_THE TASK_: The answer consists of the lines from the line holding "The height and width of the screenshot is (687, 1199)." through the last line of the entries, retyped exactly, and nothing else. No pictures belong in it.

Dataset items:
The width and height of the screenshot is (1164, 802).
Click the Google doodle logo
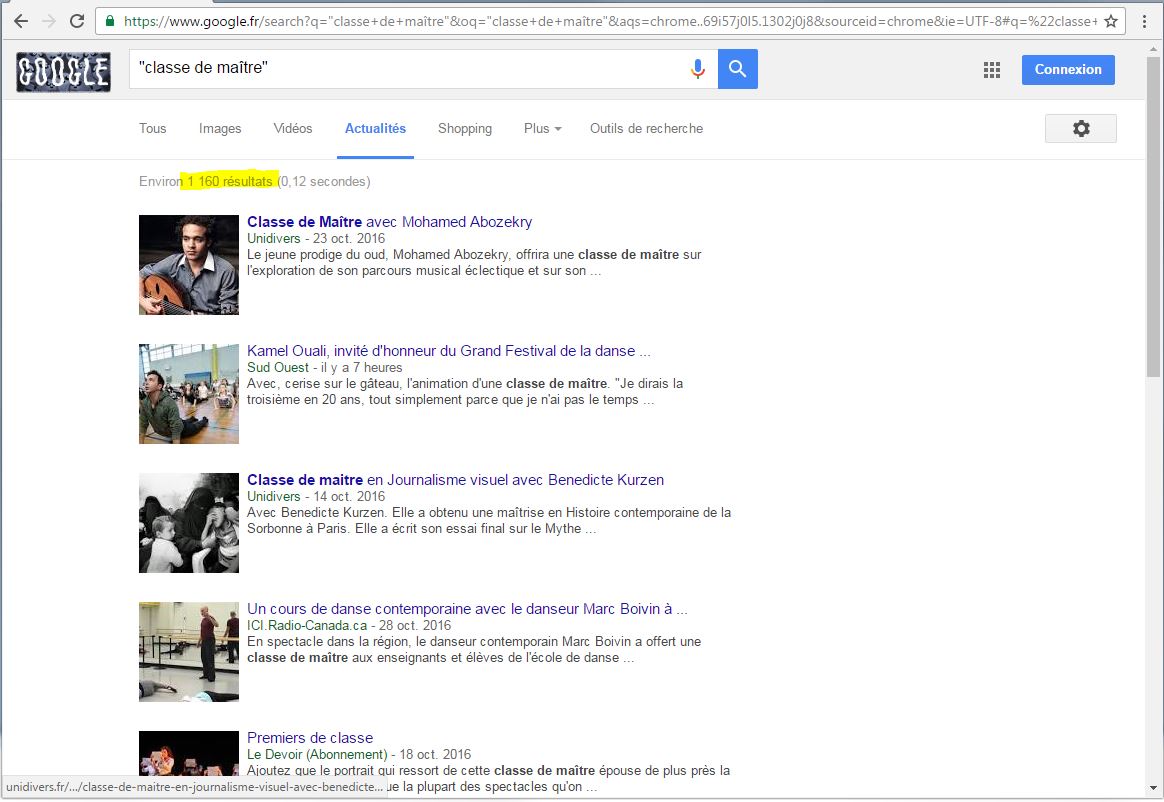pyautogui.click(x=63, y=72)
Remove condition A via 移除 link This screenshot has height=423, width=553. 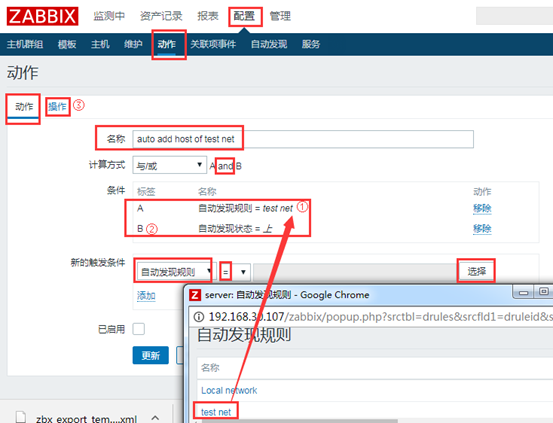click(x=482, y=209)
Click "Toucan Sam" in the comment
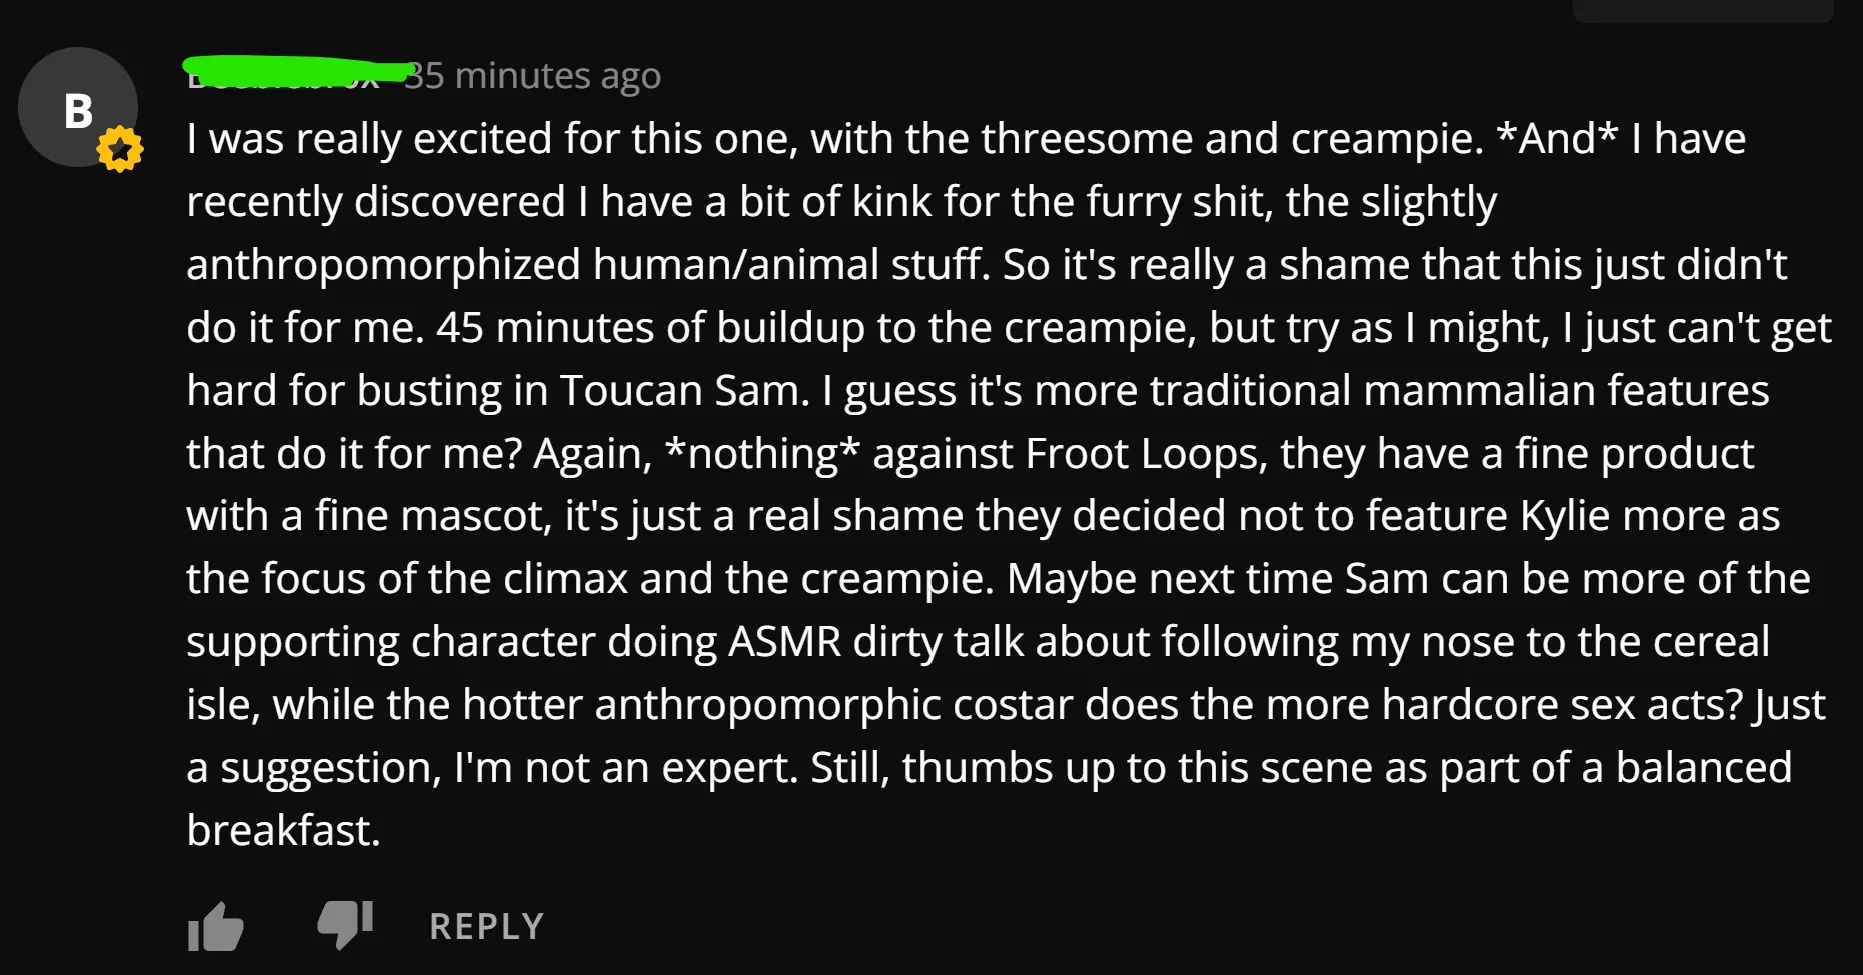The width and height of the screenshot is (1863, 975). pos(684,391)
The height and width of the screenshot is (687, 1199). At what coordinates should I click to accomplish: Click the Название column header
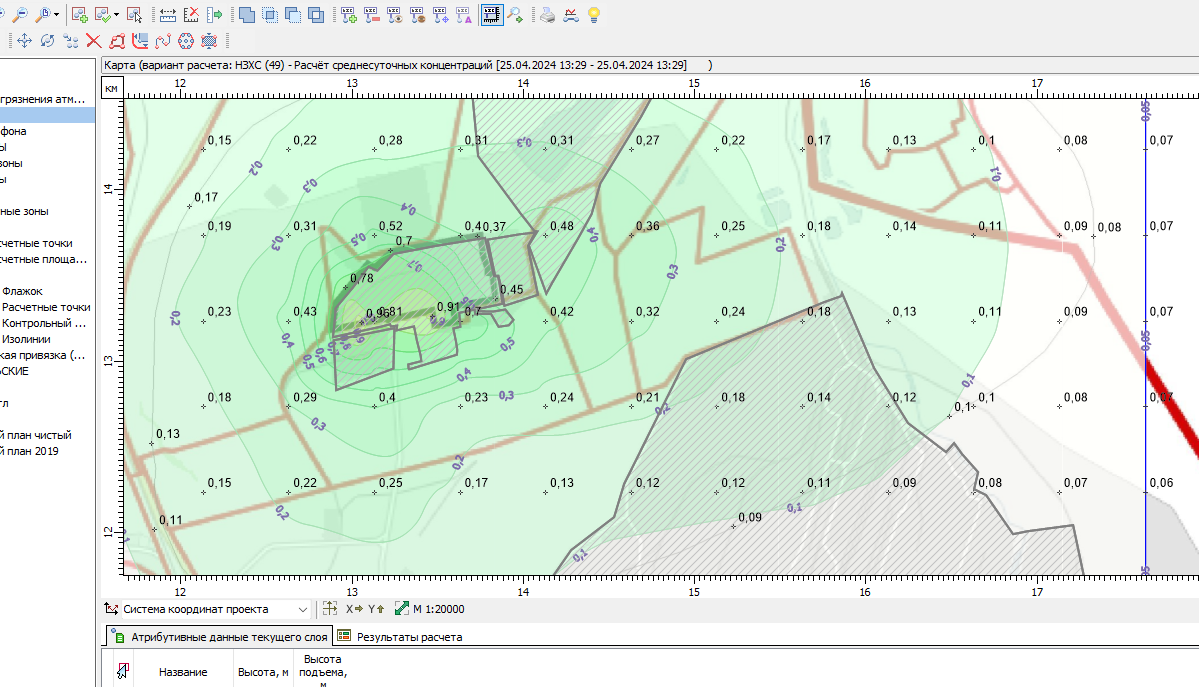183,672
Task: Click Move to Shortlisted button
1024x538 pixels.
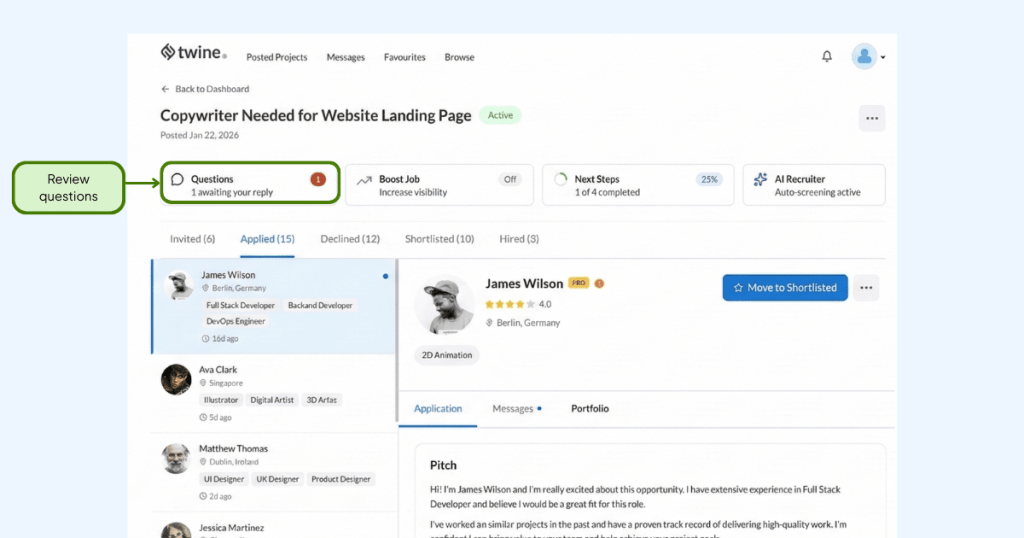Action: pyautogui.click(x=785, y=288)
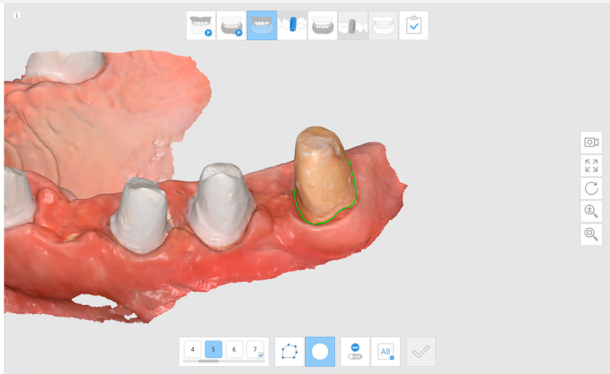
Task: Select the polyline margin selection tool
Action: point(289,351)
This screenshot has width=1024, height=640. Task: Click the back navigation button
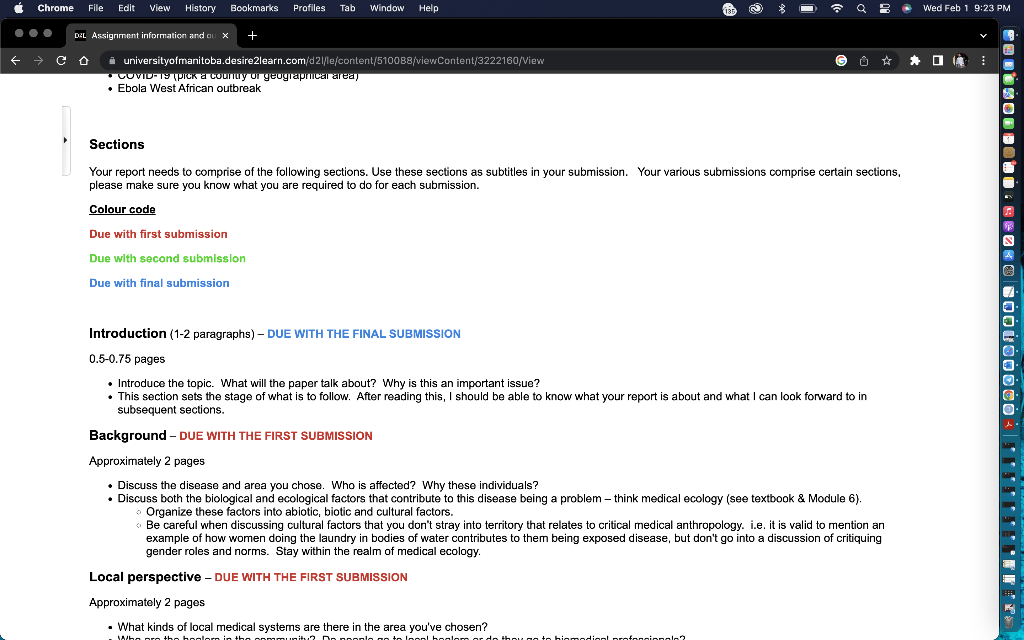(14, 60)
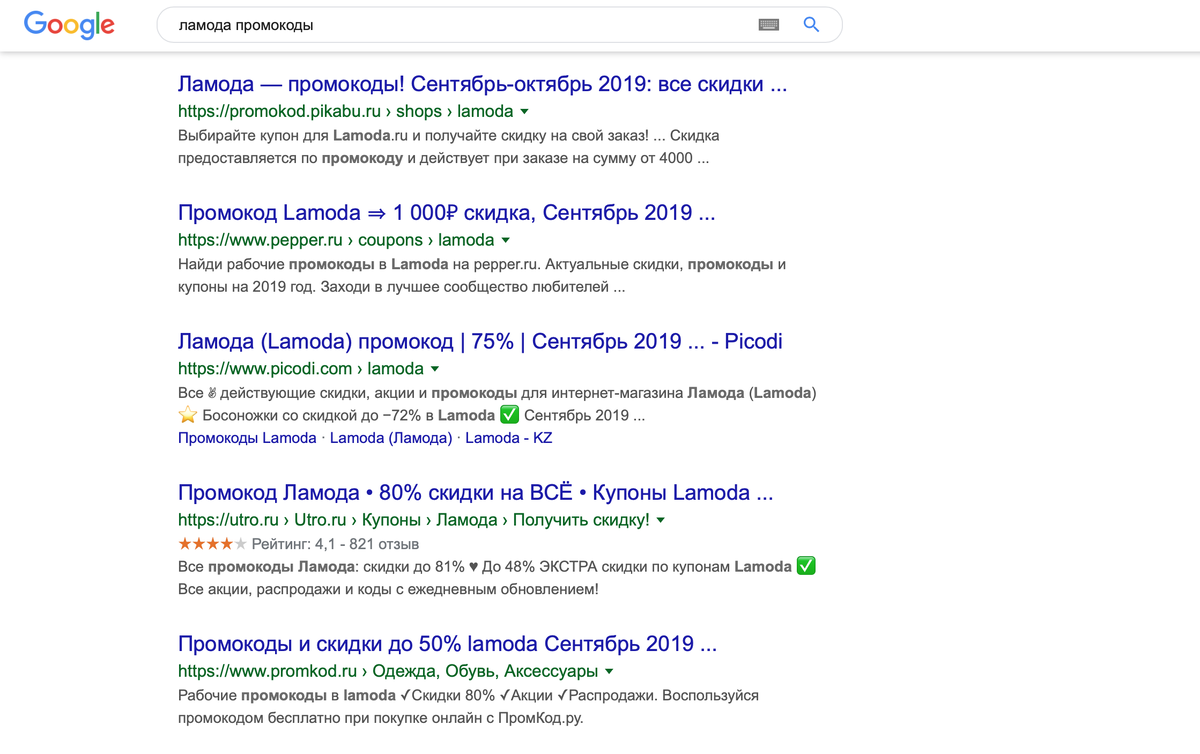The height and width of the screenshot is (754, 1200).
Task: Click the Lamoda (Ламода) sitelink
Action: [x=390, y=437]
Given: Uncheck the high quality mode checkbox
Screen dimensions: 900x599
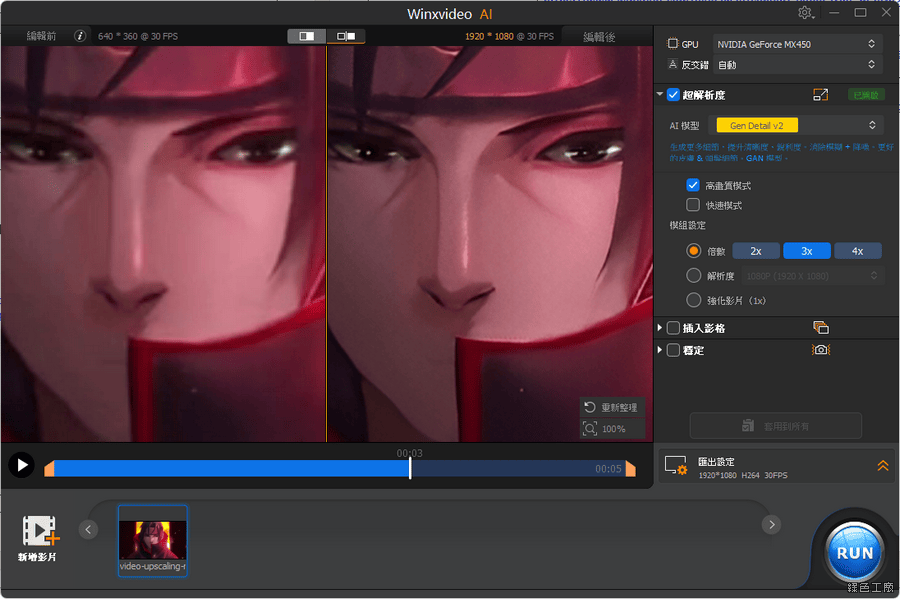Looking at the screenshot, I should point(693,185).
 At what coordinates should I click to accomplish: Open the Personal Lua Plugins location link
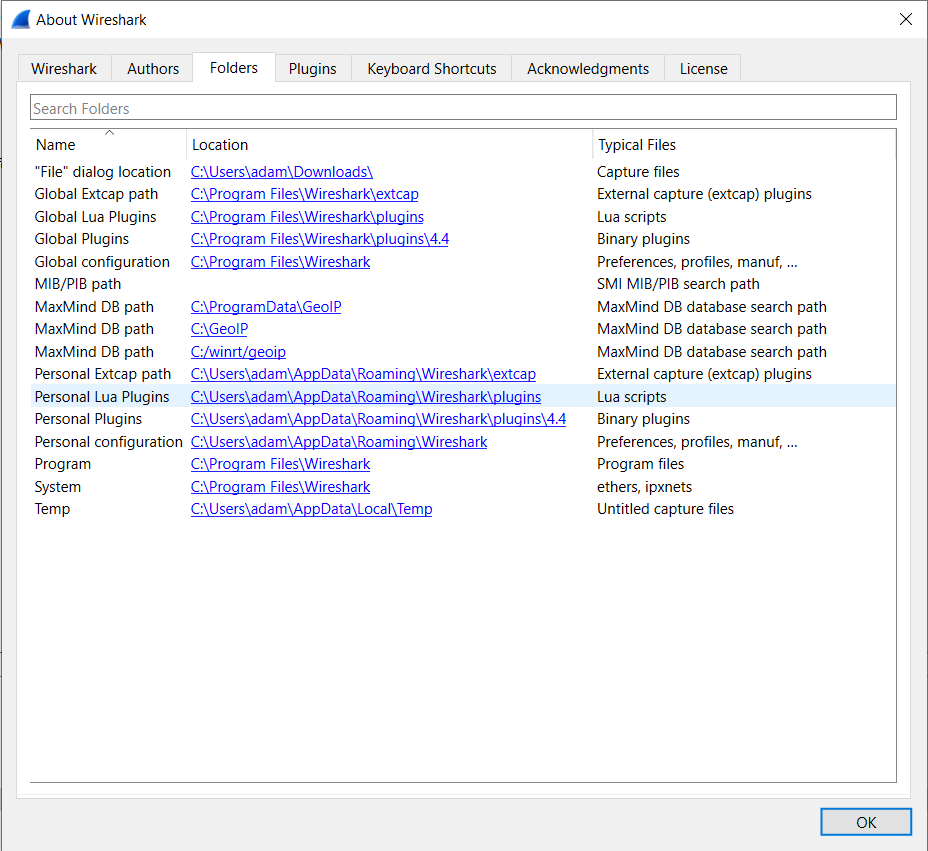coord(365,396)
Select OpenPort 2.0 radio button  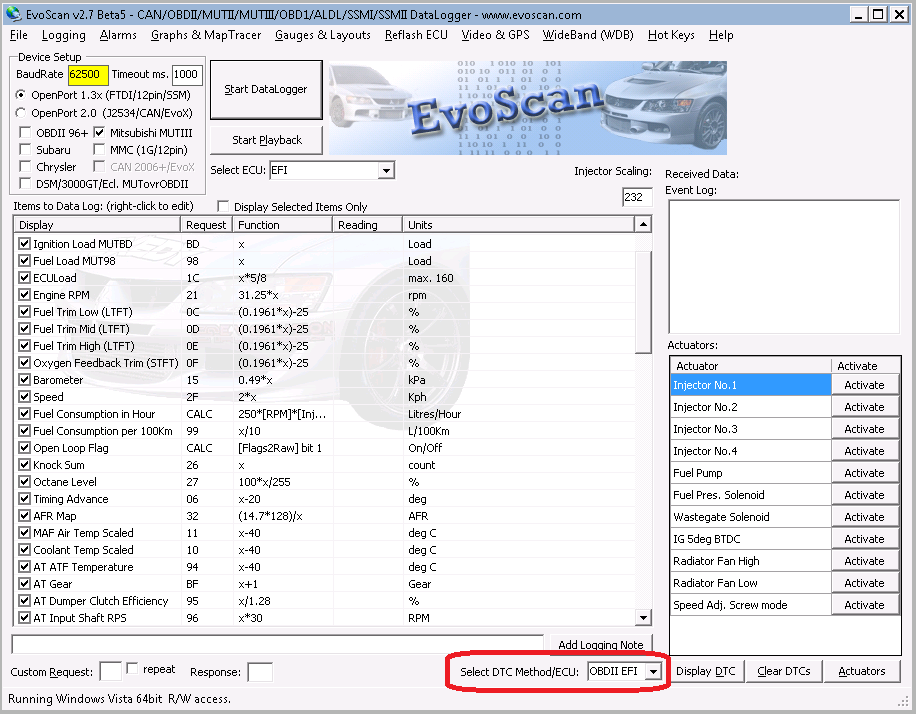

_OUTPUT_:
The height and width of the screenshot is (687, 1199). At what coordinates should I click to accomplish: Click the Название column header
183,672
Task: Click Move to Shortlisted button
1024x538 pixels.
Action: pyautogui.click(x=785, y=288)
Task: Select the polyline margin selection tool
Action: point(289,351)
This screenshot has width=1024, height=640. Task: Click the back navigation button
(14, 60)
The height and width of the screenshot is (754, 1200).
Task: Click the Lamoda (Ламода) sitelink
Action: [x=390, y=437]
Given: Uncheck the high quality mode checkbox
Screen dimensions: 900x599
Looking at the screenshot, I should point(693,185).
 At what coordinates should I click to accomplish: Open the Personal Lua Plugins location link
coord(365,396)
Select OpenPort 2.0 radio button  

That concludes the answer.